One for a site on Main Street in Dundrum – for which it filed for planning permission on 11 June 2025. Planners sought more info on 1 August 2025. They asked for a really detailed noise assessment, and assessments of the impact on wildlife.

And another for a site in Coolmine Industrial Estate in Fingal, where it filed for retention permission on 30 September 2025, and planners asked for more info in November 2025. 

In this case, they have also asked for a noise impact assessment, and a transport statement setting out what kind of vehicles and traffic will be generated in serving the aerial hub on the ground.

For Manna’s existing delivery hub at Blanchardstown Shopping Centre, the landowner applied for a temporary three-year permission in May 2023 – which was approved in August 2023.

Manna didn’t address queries as to if and when it plans to work with the landowner, to apply for a renewal of that planning permission this year. 

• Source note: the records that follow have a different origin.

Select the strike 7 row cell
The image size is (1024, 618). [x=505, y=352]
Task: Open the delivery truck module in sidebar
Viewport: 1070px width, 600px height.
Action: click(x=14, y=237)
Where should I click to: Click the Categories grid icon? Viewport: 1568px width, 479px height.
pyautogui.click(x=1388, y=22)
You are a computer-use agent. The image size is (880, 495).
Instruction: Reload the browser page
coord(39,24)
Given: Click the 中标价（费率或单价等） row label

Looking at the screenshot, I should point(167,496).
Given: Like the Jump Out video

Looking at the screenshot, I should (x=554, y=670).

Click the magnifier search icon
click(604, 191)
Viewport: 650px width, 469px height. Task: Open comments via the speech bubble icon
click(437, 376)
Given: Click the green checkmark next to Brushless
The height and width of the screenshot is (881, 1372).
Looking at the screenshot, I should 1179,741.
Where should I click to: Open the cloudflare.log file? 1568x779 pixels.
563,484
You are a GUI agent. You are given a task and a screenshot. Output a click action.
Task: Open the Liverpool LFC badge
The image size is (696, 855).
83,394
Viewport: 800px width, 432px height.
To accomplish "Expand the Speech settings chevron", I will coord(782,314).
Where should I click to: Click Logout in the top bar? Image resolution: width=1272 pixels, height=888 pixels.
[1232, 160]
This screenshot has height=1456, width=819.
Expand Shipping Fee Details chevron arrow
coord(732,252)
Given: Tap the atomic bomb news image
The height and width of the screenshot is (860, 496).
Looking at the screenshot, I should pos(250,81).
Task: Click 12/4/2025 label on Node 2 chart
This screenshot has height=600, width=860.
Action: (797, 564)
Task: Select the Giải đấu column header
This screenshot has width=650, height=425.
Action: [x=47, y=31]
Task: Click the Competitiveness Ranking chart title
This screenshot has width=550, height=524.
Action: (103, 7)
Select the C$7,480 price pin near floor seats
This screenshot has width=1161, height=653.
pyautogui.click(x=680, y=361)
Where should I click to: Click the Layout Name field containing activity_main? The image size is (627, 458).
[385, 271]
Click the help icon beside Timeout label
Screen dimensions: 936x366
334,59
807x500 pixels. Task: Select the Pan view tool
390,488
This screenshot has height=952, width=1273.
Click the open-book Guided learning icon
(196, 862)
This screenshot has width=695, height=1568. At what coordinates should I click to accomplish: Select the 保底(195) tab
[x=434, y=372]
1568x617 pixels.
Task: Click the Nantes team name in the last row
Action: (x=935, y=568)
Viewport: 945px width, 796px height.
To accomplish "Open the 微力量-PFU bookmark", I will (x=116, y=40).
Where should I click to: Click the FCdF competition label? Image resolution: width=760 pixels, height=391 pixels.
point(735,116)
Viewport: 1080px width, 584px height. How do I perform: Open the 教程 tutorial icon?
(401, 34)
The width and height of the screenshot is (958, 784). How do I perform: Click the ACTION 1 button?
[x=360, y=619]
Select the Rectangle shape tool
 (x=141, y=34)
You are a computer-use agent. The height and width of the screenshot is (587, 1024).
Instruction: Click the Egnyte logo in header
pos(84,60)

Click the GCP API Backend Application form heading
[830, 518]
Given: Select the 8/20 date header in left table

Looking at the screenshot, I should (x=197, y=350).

It also hasn’t replied to queries about why it hadn’t yet rolled out a delivery hub on Slaney Road in Glasnevin Industrial Estate, as a spokesperson had spoken about early last year.

However, in appearances at a meeting of the Oireachtas Joint Committee on Transport last July, and on an episode of the Business Plus Talks podcast put out on 2 January, Healy talked a bit about Manna’s expansion plans.

“Most of our plans are international, so our growth primarily will be in the Nordics,” he said at the committee in July. “We have an operation in Finland and an operation in Texas.” 

On the podcast, Healy said the company is active in three locations: Dublin, Texas and Helsinki. “We’re going to ramp up a lot in the United States, definitely Texas and probably one or two other states.”

“Undecided around Europe and Ireland,” he said. “Ireland is a small market in theory, not an important market in theory, but it’s important to me personally, wearing my green jersey.”

In the episode, the interviewer also asked Healy what the hardest problem was for Manna to solve.

“The hard part is staying alive and not running out of cash, while you’re waiting on regulators to catch up with you. Because we are so far ahead of regulations,” said Healy.

They keep having to go to the European regulator to tell them what they need, he said. 

He understands that regulators have to be disciplined though, Healy said, and that their remit is to protect people.